▸ **DESCRIPTION OF THE TASK**:
Each entry should be written out again exactly, so that nothing is lost.

[Dataset entries]
------------------------------------------------------------

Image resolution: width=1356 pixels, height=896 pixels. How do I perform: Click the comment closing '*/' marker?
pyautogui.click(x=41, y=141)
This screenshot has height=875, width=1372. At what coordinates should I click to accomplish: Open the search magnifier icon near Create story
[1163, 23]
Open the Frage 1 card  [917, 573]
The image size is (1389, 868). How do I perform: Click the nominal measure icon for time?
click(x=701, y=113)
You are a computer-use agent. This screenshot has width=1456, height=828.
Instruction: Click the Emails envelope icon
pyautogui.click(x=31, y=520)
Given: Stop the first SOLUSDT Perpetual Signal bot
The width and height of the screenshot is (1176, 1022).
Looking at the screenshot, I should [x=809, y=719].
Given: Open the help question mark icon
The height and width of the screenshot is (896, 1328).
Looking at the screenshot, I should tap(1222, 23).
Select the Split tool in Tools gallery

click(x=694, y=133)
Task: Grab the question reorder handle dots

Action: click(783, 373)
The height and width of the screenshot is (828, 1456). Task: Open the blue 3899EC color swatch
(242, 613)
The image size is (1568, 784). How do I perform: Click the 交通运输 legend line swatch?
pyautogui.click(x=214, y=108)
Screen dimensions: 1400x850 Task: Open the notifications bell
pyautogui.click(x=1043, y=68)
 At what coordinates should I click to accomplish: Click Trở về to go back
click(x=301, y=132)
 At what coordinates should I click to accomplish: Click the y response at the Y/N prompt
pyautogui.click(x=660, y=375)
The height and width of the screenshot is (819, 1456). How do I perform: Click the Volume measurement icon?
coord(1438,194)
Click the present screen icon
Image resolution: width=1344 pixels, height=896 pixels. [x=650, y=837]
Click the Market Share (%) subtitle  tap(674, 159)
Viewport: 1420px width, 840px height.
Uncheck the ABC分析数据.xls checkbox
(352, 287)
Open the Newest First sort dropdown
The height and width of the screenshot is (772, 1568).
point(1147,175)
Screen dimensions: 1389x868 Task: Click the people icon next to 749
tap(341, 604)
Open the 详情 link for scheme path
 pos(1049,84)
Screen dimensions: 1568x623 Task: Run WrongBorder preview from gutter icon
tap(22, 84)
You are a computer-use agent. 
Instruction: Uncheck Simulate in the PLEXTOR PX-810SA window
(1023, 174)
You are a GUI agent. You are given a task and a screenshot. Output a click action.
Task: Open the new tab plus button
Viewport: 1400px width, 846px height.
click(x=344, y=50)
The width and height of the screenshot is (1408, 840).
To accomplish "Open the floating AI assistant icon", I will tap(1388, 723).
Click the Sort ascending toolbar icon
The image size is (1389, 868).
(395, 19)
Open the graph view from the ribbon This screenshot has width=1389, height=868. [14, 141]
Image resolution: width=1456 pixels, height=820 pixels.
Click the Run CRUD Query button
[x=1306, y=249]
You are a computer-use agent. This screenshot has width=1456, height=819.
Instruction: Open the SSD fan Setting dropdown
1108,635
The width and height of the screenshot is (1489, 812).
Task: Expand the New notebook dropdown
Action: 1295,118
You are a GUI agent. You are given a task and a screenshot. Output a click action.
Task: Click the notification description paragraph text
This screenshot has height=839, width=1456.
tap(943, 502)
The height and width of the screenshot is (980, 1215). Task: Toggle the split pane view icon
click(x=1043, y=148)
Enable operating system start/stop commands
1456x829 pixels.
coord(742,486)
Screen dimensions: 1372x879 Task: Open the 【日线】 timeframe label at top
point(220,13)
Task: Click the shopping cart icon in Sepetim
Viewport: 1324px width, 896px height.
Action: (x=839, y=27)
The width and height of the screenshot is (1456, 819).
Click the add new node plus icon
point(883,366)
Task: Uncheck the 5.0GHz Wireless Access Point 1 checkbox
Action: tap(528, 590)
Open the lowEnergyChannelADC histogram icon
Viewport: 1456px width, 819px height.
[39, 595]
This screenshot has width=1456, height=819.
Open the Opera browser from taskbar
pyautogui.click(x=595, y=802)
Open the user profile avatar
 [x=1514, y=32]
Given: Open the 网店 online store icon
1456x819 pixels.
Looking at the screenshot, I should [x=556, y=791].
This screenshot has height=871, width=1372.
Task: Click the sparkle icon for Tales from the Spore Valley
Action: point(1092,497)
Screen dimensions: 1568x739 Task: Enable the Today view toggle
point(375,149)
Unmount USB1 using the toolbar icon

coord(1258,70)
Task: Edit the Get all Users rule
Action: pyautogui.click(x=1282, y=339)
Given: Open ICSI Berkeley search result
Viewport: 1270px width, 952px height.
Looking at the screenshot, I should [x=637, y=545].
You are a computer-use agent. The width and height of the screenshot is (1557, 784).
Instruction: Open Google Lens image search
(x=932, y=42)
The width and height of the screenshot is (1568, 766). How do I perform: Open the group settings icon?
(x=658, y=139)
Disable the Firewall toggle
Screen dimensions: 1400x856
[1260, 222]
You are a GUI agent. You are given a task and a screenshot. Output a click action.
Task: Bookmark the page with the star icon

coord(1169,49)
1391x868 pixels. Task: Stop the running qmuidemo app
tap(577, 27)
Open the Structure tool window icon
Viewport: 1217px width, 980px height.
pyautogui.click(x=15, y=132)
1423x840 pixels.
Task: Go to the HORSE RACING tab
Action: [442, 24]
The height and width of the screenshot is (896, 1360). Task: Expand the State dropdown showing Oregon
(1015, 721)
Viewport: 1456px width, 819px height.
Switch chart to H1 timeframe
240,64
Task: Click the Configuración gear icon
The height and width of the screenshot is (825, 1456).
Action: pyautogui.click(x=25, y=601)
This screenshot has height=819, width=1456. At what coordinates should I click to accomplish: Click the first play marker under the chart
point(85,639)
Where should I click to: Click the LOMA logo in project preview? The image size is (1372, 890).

------------------------------------------------------------

▸ **SOLUTION TO THIS PROBLEM**:
Image resolution: width=1356 pixels, height=896 pixels. How do I perform: Click the comment closing '*/' marker?
pyautogui.click(x=41, y=141)
This screenshot has height=875, width=1372. At what coordinates should I click to accomplish: Open the search magnifier icon near Create story
[1163, 23]
Open the Frage 1 card  [917, 573]
The image size is (1389, 868). How do I perform: Click the nominal measure icon for time?
click(x=701, y=113)
You are a computer-use agent. This screenshot has width=1456, height=828.
Instruction: Click the Emails envelope icon
pyautogui.click(x=31, y=520)
Given: Stop the first SOLUSDT Perpetual Signal bot
The width and height of the screenshot is (1176, 1022).
Looking at the screenshot, I should [x=809, y=719].
Given: Open the help question mark icon
The height and width of the screenshot is (896, 1328).
Looking at the screenshot, I should tap(1222, 23).
Select the Split tool in Tools gallery

click(x=694, y=133)
Task: Grab the question reorder handle dots

Action: click(783, 373)
The height and width of the screenshot is (828, 1456). Task: Open the blue 3899EC color swatch
(242, 613)
The image size is (1568, 784). How do I perform: Click the 交通运输 legend line swatch?
pyautogui.click(x=214, y=108)
Screen dimensions: 1400x850 Task: Open the notifications bell
pyautogui.click(x=1043, y=68)
 At what coordinates should I click to accomplish: Click Trở về to go back
click(x=301, y=132)
 At what coordinates should I click to accomplish: Click the y response at the Y/N prompt
pyautogui.click(x=660, y=375)
The height and width of the screenshot is (819, 1456). How do I perform: Click the Volume measurement icon?
coord(1438,194)
Click the present screen icon
Image resolution: width=1344 pixels, height=896 pixels. [x=650, y=837]
Click the Market Share (%) subtitle  tap(674, 159)
Viewport: 1420px width, 840px height.
Uncheck the ABC分析数据.xls checkbox
(352, 287)
Open the Newest First sort dropdown
The height and width of the screenshot is (772, 1568).
point(1147,175)
Screen dimensions: 1389x868 Task: Click the people icon next to 749
tap(341, 604)
Open the 详情 link for scheme path
 pos(1049,84)
Screen dimensions: 1568x623 Task: Run WrongBorder preview from gutter icon
tap(22, 84)
You are a computer-use agent. 
Instruction: Uncheck Simulate in the PLEXTOR PX-810SA window
(1023, 174)
You are a GUI agent. You are given a task and a screenshot. Output a click action.
Task: Open the new tab plus button
Viewport: 1400px width, 846px height.
click(x=344, y=50)
The width and height of the screenshot is (1408, 840).
To accomplish "Open the floating AI assistant icon", I will tap(1388, 723).
Click the Sort ascending toolbar icon
The image size is (1389, 868).
(395, 19)
Open the graph view from the ribbon This screenshot has width=1389, height=868. [14, 141]
Image resolution: width=1456 pixels, height=820 pixels.
Click the Run CRUD Query button
[x=1306, y=249]
You are a computer-use agent. This screenshot has width=1456, height=819.
Instruction: Open the SSD fan Setting dropdown
1108,635
The width and height of the screenshot is (1489, 812).
Task: Expand the New notebook dropdown
Action: 1295,118
You are a GUI agent. You are given a task and a screenshot. Output a click action.
Task: Click the notification description paragraph text
This screenshot has height=839, width=1456.
tap(943, 502)
The height and width of the screenshot is (980, 1215). Task: Toggle the split pane view icon
click(x=1043, y=148)
Enable operating system start/stop commands
1456x829 pixels.
coord(742,486)
Screen dimensions: 1372x879 Task: Open the 【日线】 timeframe label at top
point(220,13)
Task: Click the shopping cart icon in Sepetim
Viewport: 1324px width, 896px height.
Action: (x=839, y=27)
The width and height of the screenshot is (1456, 819).
Click the add new node plus icon
point(883,366)
Task: Uncheck the 5.0GHz Wireless Access Point 1 checkbox
Action: tap(528, 590)
Open the lowEnergyChannelADC histogram icon
Viewport: 1456px width, 819px height.
[39, 595]
This screenshot has width=1456, height=819.
Open the Opera browser from taskbar
pyautogui.click(x=595, y=802)
Open the user profile avatar
 [x=1514, y=32]
Given: Open the 网店 online store icon
1456x819 pixels.
Looking at the screenshot, I should [x=556, y=791].
This screenshot has height=871, width=1372.
Task: Click the sparkle icon for Tales from the Spore Valley
Action: point(1092,497)
Screen dimensions: 1568x739 Task: Enable the Today view toggle
point(375,149)
Unmount USB1 using the toolbar icon

coord(1258,70)
Task: Edit the Get all Users rule
Action: pyautogui.click(x=1282, y=339)
Given: Open ICSI Berkeley search result
Viewport: 1270px width, 952px height.
Looking at the screenshot, I should [x=637, y=545].
You are a computer-use agent. The width and height of the screenshot is (1557, 784).
Instruction: Open Google Lens image search
(x=932, y=42)
The width and height of the screenshot is (1568, 766). How do I perform: Open the group settings icon?
(x=658, y=139)
Disable the Firewall toggle
Screen dimensions: 1400x856
[1260, 222]
You are a GUI agent. You are given a task and a screenshot. Output a click action.
Task: Bookmark the page with the star icon

coord(1169,49)
1391x868 pixels. Task: Stop the running qmuidemo app
tap(577, 27)
Open the Structure tool window icon
Viewport: 1217px width, 980px height.
pyautogui.click(x=15, y=132)
1423x840 pixels.
Task: Go to the HORSE RACING tab
Action: [442, 24]
The height and width of the screenshot is (896, 1360). Task: Expand the State dropdown showing Oregon
(1015, 721)
Viewport: 1456px width, 819px height.
Switch chart to H1 timeframe
240,64
Task: Click the Configuración gear icon
The height and width of the screenshot is (825, 1456).
Action: pyautogui.click(x=25, y=601)
This screenshot has height=819, width=1456. At what coordinates should I click to accomplish: Click the first play marker under the chart
point(85,639)
Where should I click to: Click the LOMA logo in project preview? The image size is (1372, 890).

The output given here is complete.